Nous essayons de mettre nos idées en pratique, avec nos moyens. Avec le festival Rustine, nous proposons un week-end de rencontre et de découverte d’expressions artistiques qu’on ne trouve pas forcément dans les gros réseaux de distribution. Avec Le Guidon (fourre-tout culturel de proximité), nous proposons un prolongement du Festival Rustine, à l’année. C’est à la fois l’occasion de découvrir des univers artistiques singuliers (espace d’exposition, ateliers de pratique, livres, disques, créations d’artistes déjà passés au festival, concerts….), et c’est aussi un lieu de rencontre et de partage, ouvert à tous. Nous y servons quelques boissons, nous avons aussi fabriqué, avec deux voisins, un manège à vélo pour les enfants. Tout est gratuit ou à prix libre. Pour les livres, disques et objets, ce sont les artistes qui fixent leurs prix, en sachant que nous prenons un pourcentage pour financer l’activité du lieu (concerts, venus d’artistes pour des rencontres et ateliers, entretien du manège…).
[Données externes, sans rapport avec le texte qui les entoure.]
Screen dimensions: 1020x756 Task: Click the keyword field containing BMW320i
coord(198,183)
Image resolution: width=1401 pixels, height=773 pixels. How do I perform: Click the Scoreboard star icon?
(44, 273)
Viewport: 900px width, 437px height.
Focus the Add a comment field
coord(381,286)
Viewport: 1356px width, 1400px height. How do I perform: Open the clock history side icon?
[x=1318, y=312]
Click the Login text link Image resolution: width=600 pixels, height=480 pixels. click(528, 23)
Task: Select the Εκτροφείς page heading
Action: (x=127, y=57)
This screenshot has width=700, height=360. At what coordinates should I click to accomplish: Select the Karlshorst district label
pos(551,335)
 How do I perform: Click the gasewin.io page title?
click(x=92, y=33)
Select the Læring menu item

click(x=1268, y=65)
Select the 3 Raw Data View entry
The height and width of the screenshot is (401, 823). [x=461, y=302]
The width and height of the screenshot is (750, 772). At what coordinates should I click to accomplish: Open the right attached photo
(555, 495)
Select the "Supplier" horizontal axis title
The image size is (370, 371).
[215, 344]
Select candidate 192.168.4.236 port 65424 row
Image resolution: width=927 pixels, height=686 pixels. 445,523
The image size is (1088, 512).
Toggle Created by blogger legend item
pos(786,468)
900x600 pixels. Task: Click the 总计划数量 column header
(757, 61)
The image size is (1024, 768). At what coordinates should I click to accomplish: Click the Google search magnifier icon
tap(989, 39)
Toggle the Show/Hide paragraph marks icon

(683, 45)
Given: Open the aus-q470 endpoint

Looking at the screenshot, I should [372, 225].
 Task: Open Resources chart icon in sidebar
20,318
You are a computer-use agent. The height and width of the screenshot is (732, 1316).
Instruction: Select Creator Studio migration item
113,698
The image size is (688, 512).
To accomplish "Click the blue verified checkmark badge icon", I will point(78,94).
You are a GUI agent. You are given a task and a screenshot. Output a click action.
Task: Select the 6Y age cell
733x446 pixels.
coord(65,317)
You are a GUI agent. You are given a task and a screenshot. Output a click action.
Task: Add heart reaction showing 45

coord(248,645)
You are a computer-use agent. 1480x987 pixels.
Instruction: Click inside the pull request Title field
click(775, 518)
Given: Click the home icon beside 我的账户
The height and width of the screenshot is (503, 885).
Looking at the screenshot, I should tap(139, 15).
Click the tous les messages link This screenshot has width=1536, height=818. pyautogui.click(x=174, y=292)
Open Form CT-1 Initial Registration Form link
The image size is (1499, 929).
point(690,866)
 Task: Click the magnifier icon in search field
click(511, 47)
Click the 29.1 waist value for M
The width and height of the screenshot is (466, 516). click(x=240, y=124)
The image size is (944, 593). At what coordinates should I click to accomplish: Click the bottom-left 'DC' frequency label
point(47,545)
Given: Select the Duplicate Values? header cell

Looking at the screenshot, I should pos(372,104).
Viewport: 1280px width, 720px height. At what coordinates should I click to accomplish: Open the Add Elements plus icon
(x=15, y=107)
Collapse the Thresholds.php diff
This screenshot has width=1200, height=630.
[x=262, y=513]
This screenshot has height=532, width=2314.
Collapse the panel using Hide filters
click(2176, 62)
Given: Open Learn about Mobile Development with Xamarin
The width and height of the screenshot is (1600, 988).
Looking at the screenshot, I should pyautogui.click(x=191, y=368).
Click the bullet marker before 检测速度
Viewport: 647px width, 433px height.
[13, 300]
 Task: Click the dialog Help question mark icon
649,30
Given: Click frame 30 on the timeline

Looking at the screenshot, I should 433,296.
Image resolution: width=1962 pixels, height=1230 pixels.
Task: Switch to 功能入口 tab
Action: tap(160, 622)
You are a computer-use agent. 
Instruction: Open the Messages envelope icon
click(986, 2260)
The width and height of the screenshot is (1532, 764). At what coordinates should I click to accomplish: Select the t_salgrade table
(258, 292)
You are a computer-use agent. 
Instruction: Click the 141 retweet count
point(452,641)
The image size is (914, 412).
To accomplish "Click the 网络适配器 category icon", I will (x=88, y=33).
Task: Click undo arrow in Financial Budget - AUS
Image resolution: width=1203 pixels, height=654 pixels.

Loran, ex Bérurier Noir, aujourd'hui membre Des Ramoneurs de Menhirs signe la préface de Ralentir. BD et musique, même combat ?

C’est vrai que beaucoup d’auteurs sont également musiciens ou ont un rapport privilégié avec la musique. Pour notre part, la musique tient une place très importante dans notre quotidien. L’idée de proposer à Loran de rédiger la préface nous est venue assez naturellement. Le groupe Bérurier Noir reste le symbole de la scène rock alternative française. Par ailleurs, nous avons vu une interview de Loran sur internet et il se trouve que nous partageons complètement son point de vue. Nous avons donc cherché à le contacter, ce qui n’a pas été sans peine. On peut dire qu’il nous a mis à l’épreuve de notre propre thème « ralentir »… Nous sommes heureux et honorés qu’il ait accepté et qu’il se soit prêté au jeu avec autant de sincérité.